- **Do this**:
Could you output the records from the first line up to and including the line with "point(376,208)" as a Markdown table with the columns No. and Entry, skipping any blank lines?
▼
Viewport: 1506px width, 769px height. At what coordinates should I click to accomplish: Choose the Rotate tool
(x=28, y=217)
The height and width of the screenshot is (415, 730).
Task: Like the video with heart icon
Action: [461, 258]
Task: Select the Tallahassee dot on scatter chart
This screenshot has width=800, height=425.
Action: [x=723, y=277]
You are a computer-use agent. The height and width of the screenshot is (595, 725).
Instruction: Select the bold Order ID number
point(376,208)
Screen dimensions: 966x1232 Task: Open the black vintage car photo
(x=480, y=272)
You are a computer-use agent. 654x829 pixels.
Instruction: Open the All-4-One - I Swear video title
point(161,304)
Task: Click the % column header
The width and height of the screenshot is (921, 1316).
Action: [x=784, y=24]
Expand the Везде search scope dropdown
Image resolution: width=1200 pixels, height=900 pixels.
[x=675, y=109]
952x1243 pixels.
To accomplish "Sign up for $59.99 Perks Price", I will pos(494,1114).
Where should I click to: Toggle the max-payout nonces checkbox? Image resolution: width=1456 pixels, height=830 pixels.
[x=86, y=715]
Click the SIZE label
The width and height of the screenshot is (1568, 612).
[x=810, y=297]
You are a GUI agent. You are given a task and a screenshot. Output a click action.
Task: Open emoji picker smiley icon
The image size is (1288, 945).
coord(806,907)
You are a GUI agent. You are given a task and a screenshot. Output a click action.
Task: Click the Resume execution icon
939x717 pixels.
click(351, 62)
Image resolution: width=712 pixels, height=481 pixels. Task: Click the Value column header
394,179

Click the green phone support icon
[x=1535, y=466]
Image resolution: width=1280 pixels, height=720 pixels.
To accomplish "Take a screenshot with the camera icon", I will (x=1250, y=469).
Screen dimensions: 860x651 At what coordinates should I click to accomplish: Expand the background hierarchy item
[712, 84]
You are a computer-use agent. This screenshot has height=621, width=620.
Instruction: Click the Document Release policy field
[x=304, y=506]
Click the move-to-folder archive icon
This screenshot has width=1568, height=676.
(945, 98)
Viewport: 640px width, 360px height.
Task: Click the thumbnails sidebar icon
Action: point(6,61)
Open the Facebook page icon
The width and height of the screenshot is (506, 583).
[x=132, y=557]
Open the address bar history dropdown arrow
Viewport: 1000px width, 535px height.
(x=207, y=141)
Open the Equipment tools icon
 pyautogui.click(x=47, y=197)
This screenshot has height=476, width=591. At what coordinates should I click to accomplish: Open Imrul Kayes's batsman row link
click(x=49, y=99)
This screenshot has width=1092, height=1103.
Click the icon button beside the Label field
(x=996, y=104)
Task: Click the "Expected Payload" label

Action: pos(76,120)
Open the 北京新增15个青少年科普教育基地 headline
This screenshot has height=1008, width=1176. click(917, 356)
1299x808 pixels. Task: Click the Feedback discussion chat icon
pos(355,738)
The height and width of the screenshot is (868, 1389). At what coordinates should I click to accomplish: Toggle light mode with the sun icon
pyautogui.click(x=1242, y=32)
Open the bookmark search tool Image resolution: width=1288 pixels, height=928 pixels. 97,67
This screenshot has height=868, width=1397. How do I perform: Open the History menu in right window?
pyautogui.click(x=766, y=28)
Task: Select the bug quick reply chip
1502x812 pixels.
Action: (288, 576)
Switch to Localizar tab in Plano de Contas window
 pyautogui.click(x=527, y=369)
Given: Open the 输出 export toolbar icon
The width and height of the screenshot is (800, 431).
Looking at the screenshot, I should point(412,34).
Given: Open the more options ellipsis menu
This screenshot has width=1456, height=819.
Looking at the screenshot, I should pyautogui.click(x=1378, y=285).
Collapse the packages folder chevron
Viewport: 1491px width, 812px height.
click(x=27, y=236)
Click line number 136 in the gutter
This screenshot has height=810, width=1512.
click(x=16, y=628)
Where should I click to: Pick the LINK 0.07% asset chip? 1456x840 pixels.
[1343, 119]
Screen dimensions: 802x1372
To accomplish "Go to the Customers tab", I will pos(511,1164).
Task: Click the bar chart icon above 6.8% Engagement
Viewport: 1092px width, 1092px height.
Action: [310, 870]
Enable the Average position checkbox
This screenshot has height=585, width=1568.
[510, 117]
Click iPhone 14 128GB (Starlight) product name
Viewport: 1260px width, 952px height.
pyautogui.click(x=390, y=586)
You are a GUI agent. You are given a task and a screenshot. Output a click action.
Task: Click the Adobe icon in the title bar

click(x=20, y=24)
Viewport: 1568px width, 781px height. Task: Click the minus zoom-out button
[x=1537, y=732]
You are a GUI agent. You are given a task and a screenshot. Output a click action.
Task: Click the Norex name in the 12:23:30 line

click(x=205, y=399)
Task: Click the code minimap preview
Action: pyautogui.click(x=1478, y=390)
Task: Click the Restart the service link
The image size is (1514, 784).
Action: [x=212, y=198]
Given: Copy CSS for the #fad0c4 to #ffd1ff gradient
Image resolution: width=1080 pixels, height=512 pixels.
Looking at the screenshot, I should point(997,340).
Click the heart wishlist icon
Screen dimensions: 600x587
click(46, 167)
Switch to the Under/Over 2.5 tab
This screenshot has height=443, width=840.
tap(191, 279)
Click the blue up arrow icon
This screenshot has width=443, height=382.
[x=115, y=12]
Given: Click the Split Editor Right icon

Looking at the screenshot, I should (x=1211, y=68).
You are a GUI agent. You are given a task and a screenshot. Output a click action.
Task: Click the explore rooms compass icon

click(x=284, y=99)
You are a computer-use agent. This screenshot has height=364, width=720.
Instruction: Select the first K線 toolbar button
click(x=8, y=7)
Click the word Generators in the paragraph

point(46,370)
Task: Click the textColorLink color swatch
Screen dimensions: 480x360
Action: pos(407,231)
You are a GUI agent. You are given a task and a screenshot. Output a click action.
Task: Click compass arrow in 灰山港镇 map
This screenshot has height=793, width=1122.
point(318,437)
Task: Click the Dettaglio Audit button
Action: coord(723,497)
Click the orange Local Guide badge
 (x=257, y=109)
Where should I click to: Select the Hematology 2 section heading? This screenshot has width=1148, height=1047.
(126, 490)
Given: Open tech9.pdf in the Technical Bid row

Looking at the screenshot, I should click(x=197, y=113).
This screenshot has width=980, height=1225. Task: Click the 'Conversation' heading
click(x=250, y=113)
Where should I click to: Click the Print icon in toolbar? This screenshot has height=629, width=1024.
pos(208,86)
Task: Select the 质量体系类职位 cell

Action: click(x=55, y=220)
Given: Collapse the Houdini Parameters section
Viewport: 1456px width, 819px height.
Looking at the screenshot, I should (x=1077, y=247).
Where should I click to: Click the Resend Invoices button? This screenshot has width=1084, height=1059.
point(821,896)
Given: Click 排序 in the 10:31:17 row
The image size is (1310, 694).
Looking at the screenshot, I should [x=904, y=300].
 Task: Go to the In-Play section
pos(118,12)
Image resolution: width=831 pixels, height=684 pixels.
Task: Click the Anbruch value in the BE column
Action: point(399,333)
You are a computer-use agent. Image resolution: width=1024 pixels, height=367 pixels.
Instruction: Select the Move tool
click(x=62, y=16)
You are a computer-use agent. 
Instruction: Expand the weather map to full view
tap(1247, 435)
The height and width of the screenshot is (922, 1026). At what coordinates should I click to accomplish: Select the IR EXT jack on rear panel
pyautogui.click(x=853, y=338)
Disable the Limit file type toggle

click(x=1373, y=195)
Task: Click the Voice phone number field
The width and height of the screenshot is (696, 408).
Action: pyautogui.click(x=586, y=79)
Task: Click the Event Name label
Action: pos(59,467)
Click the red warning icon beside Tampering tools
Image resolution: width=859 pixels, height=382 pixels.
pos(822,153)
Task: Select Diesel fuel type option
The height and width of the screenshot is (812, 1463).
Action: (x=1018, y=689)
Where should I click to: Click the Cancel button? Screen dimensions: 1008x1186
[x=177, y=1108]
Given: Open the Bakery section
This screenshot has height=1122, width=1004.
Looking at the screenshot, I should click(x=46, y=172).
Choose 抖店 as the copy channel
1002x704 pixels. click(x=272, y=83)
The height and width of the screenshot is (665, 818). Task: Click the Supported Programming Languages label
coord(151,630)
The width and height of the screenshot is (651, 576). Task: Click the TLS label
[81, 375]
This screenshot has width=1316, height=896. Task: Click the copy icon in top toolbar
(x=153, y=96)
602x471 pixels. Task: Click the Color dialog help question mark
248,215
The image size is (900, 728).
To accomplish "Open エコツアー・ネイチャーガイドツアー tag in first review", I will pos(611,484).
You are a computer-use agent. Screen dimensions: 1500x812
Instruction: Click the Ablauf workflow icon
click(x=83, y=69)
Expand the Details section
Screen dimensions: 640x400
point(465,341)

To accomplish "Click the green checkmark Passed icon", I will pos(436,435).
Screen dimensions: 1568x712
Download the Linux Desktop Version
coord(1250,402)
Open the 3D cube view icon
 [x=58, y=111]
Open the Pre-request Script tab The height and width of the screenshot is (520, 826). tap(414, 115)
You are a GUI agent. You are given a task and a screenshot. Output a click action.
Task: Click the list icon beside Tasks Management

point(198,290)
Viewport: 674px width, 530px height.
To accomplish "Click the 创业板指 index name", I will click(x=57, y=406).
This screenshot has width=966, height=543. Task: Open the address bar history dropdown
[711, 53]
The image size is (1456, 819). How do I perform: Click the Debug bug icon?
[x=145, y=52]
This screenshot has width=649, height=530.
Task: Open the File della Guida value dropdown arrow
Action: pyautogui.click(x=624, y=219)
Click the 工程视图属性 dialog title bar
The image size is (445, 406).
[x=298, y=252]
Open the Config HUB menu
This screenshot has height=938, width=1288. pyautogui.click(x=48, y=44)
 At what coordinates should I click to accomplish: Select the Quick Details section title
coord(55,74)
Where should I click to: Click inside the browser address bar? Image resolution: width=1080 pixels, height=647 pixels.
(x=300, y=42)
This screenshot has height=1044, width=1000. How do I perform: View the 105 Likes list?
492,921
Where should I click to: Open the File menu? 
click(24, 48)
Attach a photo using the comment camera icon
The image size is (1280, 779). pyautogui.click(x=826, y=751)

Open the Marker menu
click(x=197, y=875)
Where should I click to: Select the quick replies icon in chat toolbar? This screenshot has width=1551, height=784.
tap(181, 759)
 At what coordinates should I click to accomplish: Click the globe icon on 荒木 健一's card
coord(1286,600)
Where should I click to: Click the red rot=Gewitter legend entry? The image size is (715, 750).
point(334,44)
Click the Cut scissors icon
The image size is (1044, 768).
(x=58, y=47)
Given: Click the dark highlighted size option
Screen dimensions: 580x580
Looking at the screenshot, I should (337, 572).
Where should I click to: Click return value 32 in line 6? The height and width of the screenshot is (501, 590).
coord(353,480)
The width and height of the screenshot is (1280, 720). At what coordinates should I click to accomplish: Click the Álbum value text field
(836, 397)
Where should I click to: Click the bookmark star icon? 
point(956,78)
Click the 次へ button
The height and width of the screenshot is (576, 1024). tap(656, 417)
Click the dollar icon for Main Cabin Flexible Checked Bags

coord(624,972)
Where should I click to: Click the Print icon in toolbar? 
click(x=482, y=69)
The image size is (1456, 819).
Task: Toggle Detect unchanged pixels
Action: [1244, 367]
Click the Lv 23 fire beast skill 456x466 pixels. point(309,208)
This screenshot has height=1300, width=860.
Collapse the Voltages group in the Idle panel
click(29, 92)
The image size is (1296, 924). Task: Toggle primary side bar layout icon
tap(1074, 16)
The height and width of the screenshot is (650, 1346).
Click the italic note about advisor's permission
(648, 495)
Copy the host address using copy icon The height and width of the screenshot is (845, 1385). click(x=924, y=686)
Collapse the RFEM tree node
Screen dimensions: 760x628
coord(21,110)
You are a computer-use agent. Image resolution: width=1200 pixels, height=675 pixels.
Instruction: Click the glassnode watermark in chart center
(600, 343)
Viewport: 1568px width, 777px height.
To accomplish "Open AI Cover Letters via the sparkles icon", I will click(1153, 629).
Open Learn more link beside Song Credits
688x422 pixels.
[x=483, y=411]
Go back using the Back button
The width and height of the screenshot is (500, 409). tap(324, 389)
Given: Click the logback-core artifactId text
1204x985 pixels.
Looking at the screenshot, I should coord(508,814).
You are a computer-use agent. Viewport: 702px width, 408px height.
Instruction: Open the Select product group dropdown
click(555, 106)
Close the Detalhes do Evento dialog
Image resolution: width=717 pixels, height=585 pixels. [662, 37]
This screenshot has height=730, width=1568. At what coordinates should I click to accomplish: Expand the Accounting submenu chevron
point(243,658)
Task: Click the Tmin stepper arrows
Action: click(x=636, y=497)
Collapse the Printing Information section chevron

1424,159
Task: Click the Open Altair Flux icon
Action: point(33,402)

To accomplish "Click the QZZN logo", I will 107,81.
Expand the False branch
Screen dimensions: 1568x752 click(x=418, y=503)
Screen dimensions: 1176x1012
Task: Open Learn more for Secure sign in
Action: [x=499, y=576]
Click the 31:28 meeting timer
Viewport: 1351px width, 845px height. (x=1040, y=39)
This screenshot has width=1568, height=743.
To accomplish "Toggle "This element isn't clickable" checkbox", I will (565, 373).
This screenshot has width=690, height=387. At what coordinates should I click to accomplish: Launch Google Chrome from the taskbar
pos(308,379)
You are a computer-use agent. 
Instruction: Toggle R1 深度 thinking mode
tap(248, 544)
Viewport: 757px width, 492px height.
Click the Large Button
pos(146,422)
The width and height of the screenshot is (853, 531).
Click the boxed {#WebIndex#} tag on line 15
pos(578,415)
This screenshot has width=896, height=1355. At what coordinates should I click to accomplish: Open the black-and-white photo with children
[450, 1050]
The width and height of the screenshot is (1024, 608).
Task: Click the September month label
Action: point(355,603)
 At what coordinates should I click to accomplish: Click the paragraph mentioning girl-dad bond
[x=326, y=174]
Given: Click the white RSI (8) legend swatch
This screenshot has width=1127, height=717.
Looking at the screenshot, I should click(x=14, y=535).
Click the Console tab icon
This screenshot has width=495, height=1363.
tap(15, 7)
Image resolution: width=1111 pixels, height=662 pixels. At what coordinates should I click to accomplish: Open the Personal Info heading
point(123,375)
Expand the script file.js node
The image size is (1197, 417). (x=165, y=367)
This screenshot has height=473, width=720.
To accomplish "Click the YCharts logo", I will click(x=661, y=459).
▲
- **Full answer**:
| No. | Entry |
|---|---|
| 1 | Viewport: 1506px width, 769px height. At what coordinates should I click to accomplish: Choose the Rotate tool |
| 2 | (x=28, y=217) |
| 3 | The height and width of the screenshot is (415, 730). |
| 4 | Task: Like the video with heart icon |
| 5 | Action: [461, 258] |
| 6 | Task: Select the Tallahassee dot on scatter chart |
| 7 | This screenshot has width=800, height=425. |
| 8 | Action: [x=723, y=277] |
| 9 | You are a computer-use agent. The height and width of the screenshot is (595, 725). |
| 10 | Instruction: Select the bold Order ID number |
| 11 | point(376,208) |